How does this tie into fulfillment? It's a weird analogy, but something that I think explains the whole reflection piece. If technology is really a reflection of human nature, then we can easily translate our skills to other places. Politicians (should) feel fulfilled when their citizens are happy. We feel fulfilled when our computer is happy. But trying to satisfy every little bug, piece, issue, pull request, problem, and project can become tiring. All we can do is try to move in a direction that works best for us. Fulfillment in both comes from an impact that works for everyone in the system. It could be an order for decreased costs, monetary or memory-wise.
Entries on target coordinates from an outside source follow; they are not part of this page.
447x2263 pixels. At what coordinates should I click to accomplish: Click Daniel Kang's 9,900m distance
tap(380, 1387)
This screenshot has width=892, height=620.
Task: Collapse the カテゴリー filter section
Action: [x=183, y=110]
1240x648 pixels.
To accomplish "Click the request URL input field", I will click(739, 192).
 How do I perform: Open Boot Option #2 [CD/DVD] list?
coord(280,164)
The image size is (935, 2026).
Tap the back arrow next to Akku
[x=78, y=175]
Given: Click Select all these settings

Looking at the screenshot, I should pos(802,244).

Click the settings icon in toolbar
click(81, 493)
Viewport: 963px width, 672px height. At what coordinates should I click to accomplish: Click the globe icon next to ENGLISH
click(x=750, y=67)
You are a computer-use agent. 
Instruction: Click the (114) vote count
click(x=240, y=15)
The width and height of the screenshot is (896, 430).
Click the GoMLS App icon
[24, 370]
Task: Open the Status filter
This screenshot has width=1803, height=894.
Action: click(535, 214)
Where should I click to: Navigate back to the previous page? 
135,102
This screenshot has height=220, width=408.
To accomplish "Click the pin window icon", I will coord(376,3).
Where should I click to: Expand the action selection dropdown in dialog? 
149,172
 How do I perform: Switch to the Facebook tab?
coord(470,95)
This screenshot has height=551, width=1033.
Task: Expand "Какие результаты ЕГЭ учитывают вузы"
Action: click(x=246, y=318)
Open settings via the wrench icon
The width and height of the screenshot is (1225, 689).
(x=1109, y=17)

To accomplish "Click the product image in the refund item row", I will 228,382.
Fulfillment comes after, not before. It may be from purpose, direction, aligning with your values, or some kind of satisfactory feeling you get from making a game someone enjoys. It may also never come in any form. My trouble has been figuring out which ones are the most important for me. Open source goes with my values, and I find purpose from building projects that I enjoy, but working at a job gives me a sense of direction. I may never figure out what kind of fulfillment works best for me. All I can do is do the best I can to work toward what I need.

Conclusion

I kind of wrote this in response to my disappointment with one of my extracurriculars not being fulfilling, and contrasting it with the rest of the things I do in my life. Yet, comparison is the thief of joy. It's important to take the positive in everything that you do, even if a random teenager on the internet thinks it isn't worth it. You may not control whether fulfillment arrives. But you can control the direction you move in. And over time, that direction shapes everything.